» **WORK REQUIRED**
Update the listing below by replacing "computer-use agent" with "desktop automation assistant" everywhere it appears, leaving all other text untouched.

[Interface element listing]
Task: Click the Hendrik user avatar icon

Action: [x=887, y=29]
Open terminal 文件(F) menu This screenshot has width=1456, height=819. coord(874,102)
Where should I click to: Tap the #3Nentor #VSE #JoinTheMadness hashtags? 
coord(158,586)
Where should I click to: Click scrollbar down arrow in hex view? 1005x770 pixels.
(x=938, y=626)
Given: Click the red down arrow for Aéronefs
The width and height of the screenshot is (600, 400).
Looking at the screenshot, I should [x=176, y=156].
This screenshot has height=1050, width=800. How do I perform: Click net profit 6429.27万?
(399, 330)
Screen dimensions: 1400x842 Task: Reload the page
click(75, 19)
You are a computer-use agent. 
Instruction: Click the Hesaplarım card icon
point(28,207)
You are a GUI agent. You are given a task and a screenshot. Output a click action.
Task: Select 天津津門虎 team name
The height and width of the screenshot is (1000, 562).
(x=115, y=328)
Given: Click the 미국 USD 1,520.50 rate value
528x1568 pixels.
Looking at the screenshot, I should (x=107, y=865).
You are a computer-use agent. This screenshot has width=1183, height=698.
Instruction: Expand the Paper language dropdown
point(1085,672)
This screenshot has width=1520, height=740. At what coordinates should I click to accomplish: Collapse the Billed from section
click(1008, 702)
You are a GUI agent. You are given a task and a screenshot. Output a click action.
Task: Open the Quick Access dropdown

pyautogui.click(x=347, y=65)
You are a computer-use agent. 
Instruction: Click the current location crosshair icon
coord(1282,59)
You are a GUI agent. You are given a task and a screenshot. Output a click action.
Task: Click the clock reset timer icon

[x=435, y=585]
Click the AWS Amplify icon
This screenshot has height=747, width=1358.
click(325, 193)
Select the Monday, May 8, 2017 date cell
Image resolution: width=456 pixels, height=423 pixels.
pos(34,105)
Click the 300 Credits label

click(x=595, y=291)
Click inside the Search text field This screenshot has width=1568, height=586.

» **FINISHED ANSWER**
Task: Click the Hendrik user avatar icon

Action: [x=887, y=29]
Open terminal 文件(F) menu This screenshot has width=1456, height=819. coord(874,102)
Where should I click to: Tap the #3Nentor #VSE #JoinTheMadness hashtags? 
coord(158,586)
Where should I click to: Click scrollbar down arrow in hex view? 1005x770 pixels.
(x=938, y=626)
Given: Click the red down arrow for Aéronefs
The width and height of the screenshot is (600, 400).
Looking at the screenshot, I should [x=176, y=156].
This screenshot has height=1050, width=800. How do I perform: Click net profit 6429.27万?
(399, 330)
Screen dimensions: 1400x842 Task: Reload the page
click(75, 19)
You are a desktop automation assistant. 
Instruction: Click the Hesaplarım card icon
point(28,207)
You are a GUI agent. You are given a task and a screenshot. Output a click action.
Task: Select 天津津門虎 team name
The height and width of the screenshot is (1000, 562).
(x=115, y=328)
Given: Click the 미국 USD 1,520.50 rate value
528x1568 pixels.
Looking at the screenshot, I should (x=107, y=865).
You are a desktop automation assistant. This screenshot has width=1183, height=698.
Instruction: Expand the Paper language dropdown
point(1085,672)
This screenshot has width=1520, height=740. At what coordinates should I click to accomplish: Collapse the Billed from section
click(1008, 702)
You are a GUI agent. You are given a task and a screenshot. Output a click action.
Task: Open the Quick Access dropdown

pyautogui.click(x=347, y=65)
You are a desktop automation assistant. 
Instruction: Click the current location crosshair icon
coord(1282,59)
You are a GUI agent. You are given a task and a screenshot. Output a click action.
Task: Click the clock reset timer icon

[x=435, y=585]
Click the AWS Amplify icon
This screenshot has height=747, width=1358.
click(325, 193)
Select the Monday, May 8, 2017 date cell
Image resolution: width=456 pixels, height=423 pixels.
pos(34,105)
Click the 300 Credits label

click(x=595, y=291)
Click inside the Search text field This screenshot has width=1568, height=586.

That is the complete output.